ACTION ITEM -
Give the records below again, swapping every "Locate an element on the screen" for "Find one element on the display" and leaving everything else unchanged.

[Stored entries]
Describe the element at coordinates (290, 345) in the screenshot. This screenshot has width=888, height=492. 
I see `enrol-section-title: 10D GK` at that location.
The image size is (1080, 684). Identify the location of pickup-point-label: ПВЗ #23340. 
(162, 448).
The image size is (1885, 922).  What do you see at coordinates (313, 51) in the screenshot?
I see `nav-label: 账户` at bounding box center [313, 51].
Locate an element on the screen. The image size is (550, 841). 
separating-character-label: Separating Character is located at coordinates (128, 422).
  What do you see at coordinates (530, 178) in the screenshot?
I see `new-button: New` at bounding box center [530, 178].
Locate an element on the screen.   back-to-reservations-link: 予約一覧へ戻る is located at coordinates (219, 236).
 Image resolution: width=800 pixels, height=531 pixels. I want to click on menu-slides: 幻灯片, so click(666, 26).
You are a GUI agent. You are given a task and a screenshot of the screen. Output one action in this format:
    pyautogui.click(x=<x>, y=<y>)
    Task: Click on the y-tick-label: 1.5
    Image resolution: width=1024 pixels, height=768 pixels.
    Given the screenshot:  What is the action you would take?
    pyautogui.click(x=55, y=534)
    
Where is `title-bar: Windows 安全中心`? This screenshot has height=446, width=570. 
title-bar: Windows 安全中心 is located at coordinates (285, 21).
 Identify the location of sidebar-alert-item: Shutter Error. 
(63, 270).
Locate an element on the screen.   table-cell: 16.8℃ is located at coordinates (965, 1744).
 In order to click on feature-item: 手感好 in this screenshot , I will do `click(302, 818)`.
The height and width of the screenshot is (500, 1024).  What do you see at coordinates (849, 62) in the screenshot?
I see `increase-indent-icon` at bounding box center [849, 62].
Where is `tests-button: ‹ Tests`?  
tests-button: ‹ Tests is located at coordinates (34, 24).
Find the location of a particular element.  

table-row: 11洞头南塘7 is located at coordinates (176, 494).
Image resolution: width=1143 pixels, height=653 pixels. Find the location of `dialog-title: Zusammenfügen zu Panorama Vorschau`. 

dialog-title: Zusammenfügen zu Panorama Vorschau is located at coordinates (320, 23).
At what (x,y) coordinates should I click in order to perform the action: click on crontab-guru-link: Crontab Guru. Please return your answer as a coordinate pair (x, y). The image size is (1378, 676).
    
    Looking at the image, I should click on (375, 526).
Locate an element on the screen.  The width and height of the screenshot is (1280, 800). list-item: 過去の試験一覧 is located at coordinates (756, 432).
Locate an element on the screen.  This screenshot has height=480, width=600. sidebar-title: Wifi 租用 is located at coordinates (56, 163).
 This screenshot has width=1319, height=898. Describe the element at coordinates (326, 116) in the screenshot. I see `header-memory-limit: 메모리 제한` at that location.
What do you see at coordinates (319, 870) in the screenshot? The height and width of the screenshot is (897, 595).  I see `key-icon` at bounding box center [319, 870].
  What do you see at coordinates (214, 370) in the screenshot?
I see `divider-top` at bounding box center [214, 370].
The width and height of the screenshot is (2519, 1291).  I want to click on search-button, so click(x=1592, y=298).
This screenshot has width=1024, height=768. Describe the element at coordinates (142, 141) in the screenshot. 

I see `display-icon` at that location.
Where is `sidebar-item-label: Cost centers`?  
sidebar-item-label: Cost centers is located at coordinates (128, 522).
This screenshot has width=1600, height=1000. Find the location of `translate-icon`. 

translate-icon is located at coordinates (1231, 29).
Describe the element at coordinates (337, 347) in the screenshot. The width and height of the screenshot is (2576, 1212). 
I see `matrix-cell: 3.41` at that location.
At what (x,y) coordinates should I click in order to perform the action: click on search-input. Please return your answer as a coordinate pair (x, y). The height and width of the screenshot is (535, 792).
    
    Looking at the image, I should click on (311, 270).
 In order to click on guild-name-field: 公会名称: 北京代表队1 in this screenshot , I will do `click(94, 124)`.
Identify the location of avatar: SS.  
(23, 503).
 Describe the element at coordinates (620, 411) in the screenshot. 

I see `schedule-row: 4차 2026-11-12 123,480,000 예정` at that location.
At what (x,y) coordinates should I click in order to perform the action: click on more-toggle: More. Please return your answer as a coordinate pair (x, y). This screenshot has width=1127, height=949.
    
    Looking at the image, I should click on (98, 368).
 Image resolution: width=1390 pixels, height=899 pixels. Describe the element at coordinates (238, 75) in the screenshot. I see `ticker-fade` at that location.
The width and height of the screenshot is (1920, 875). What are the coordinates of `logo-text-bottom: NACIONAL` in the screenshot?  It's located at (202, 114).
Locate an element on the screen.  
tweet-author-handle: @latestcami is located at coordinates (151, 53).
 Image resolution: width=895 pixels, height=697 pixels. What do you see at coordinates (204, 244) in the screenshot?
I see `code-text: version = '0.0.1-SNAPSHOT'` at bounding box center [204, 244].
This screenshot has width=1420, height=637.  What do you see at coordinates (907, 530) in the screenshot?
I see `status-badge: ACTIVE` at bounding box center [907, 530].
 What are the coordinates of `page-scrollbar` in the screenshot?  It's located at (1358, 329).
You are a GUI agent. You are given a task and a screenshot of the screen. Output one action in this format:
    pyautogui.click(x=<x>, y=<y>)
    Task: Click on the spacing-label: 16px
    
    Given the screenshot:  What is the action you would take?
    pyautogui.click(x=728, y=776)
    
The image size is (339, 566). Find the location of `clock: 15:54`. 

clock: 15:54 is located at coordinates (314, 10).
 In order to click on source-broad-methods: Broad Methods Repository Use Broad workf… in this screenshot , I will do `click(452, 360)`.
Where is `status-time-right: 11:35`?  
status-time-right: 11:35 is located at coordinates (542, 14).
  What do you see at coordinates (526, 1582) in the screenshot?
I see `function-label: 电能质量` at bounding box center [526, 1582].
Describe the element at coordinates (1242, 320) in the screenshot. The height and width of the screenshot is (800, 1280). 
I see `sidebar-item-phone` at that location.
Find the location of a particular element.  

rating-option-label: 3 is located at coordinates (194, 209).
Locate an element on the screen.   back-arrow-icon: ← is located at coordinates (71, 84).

RESULT OF THIS EXERCISE -
Describe the element at coordinates (290, 345) in the screenshot. This screenshot has width=888, height=492. 
I see `enrol-section-title: 10D GK` at that location.
The image size is (1080, 684). Identify the location of pickup-point-label: ПВЗ #23340. 
(162, 448).
The image size is (1885, 922).  What do you see at coordinates (313, 51) in the screenshot?
I see `nav-label: 账户` at bounding box center [313, 51].
Find one element on the display. The image size is (550, 841). 
separating-character-label: Separating Character is located at coordinates (128, 422).
  What do you see at coordinates (530, 178) in the screenshot?
I see `new-button: New` at bounding box center [530, 178].
Find one element on the display.   back-to-reservations-link: 予約一覧へ戻る is located at coordinates (219, 236).
 Image resolution: width=800 pixels, height=531 pixels. I want to click on menu-slides: 幻灯片, so click(666, 26).
You are a GUI agent. You are given a task and a screenshot of the screen. Output one action in this format:
    pyautogui.click(x=<x>, y=<y>)
    Task: Click on the y-tick-label: 1.5
    Image resolution: width=1024 pixels, height=768 pixels.
    Given the screenshot:  What is the action you would take?
    pyautogui.click(x=55, y=534)
    
Where is `title-bar: Windows 安全中心`? This screenshot has height=446, width=570. 
title-bar: Windows 安全中心 is located at coordinates (285, 21).
 Identify the location of sidebar-alert-item: Shutter Error. 
(63, 270).
Find one element on the display.   table-cell: 16.8℃ is located at coordinates (965, 1744).
 In order to click on feature-item: 手感好 in this screenshot , I will do `click(302, 818)`.
The height and width of the screenshot is (500, 1024).  What do you see at coordinates (849, 62) in the screenshot?
I see `increase-indent-icon` at bounding box center [849, 62].
Where is `tests-button: ‹ Tests`?  
tests-button: ‹ Tests is located at coordinates (34, 24).
Find the location of a particular element.  

table-row: 11洞头南塘7 is located at coordinates (176, 494).
Image resolution: width=1143 pixels, height=653 pixels. Find the location of `dialog-title: Zusammenfügen zu Panorama Vorschau`. 

dialog-title: Zusammenfügen zu Panorama Vorschau is located at coordinates (320, 23).
At what (x,y) coordinates should I click in order to perform the action: click on crontab-guru-link: Crontab Guru. Please return your answer as a coordinate pair (x, y). The image size is (1378, 676).
    
    Looking at the image, I should click on (375, 526).
Find one element on the display.  The width and height of the screenshot is (1280, 800). list-item: 過去の試験一覧 is located at coordinates (756, 432).
Find one element on the display.  This screenshot has height=480, width=600. sidebar-title: Wifi 租用 is located at coordinates (56, 163).
 This screenshot has width=1319, height=898. Describe the element at coordinates (326, 116) in the screenshot. I see `header-memory-limit: 메모리 제한` at that location.
What do you see at coordinates (319, 870) in the screenshot? The height and width of the screenshot is (897, 595).  I see `key-icon` at bounding box center [319, 870].
  What do you see at coordinates (214, 370) in the screenshot?
I see `divider-top` at bounding box center [214, 370].
The width and height of the screenshot is (2519, 1291).  I want to click on search-button, so click(x=1592, y=298).
This screenshot has width=1024, height=768. Describe the element at coordinates (142, 141) in the screenshot. 

I see `display-icon` at that location.
Where is `sidebar-item-label: Cost centers`?  
sidebar-item-label: Cost centers is located at coordinates (128, 522).
This screenshot has width=1600, height=1000. Find the location of `translate-icon`. 

translate-icon is located at coordinates (1231, 29).
Describe the element at coordinates (337, 347) in the screenshot. The width and height of the screenshot is (2576, 1212). 
I see `matrix-cell: 3.41` at that location.
At what (x,y) coordinates should I click in order to perform the action: click on search-input. Please return your answer as a coordinate pair (x, y). The height and width of the screenshot is (535, 792).
    
    Looking at the image, I should click on (311, 270).
 In order to click on guild-name-field: 公会名称: 北京代表队1 in this screenshot , I will do `click(94, 124)`.
Identify the location of avatar: SS.  
(23, 503).
 Describe the element at coordinates (620, 411) in the screenshot. 

I see `schedule-row: 4차 2026-11-12 123,480,000 예정` at that location.
At what (x,y) coordinates should I click in order to perform the action: click on more-toggle: More. Please return your answer as a coordinate pair (x, y). This screenshot has width=1127, height=949.
    
    Looking at the image, I should click on (98, 368).
 Image resolution: width=1390 pixels, height=899 pixels. Describe the element at coordinates (238, 75) in the screenshot. I see `ticker-fade` at that location.
The width and height of the screenshot is (1920, 875). What are the coordinates of `logo-text-bottom: NACIONAL` in the screenshot?  It's located at (202, 114).
Find one element on the display.  
tweet-author-handle: @latestcami is located at coordinates (151, 53).
 Image resolution: width=895 pixels, height=697 pixels. What do you see at coordinates (204, 244) in the screenshot?
I see `code-text: version = '0.0.1-SNAPSHOT'` at bounding box center [204, 244].
This screenshot has width=1420, height=637.  What do you see at coordinates (907, 530) in the screenshot?
I see `status-badge: ACTIVE` at bounding box center [907, 530].
 What are the coordinates of `page-scrollbar` in the screenshot?  It's located at (1358, 329).
You are a GUI agent. You are given a task and a screenshot of the screen. Output one action in this format:
    pyautogui.click(x=<x>, y=<y>)
    Task: Click on the spacing-label: 16px
    
    Given the screenshot:  What is the action you would take?
    pyautogui.click(x=728, y=776)
    
The image size is (339, 566). Find the location of `clock: 15:54`. 

clock: 15:54 is located at coordinates (314, 10).
 In order to click on source-broad-methods: Broad Methods Repository Use Broad workf… in this screenshot , I will do `click(452, 360)`.
Where is `status-time-right: 11:35`?  
status-time-right: 11:35 is located at coordinates (542, 14).
  What do you see at coordinates (526, 1582) in the screenshot?
I see `function-label: 电能质量` at bounding box center [526, 1582].
Describe the element at coordinates (1242, 320) in the screenshot. The height and width of the screenshot is (800, 1280). 
I see `sidebar-item-phone` at that location.
Find the location of a particular element.  

rating-option-label: 3 is located at coordinates (194, 209).
Find one element on the display.   back-arrow-icon: ← is located at coordinates (71, 84).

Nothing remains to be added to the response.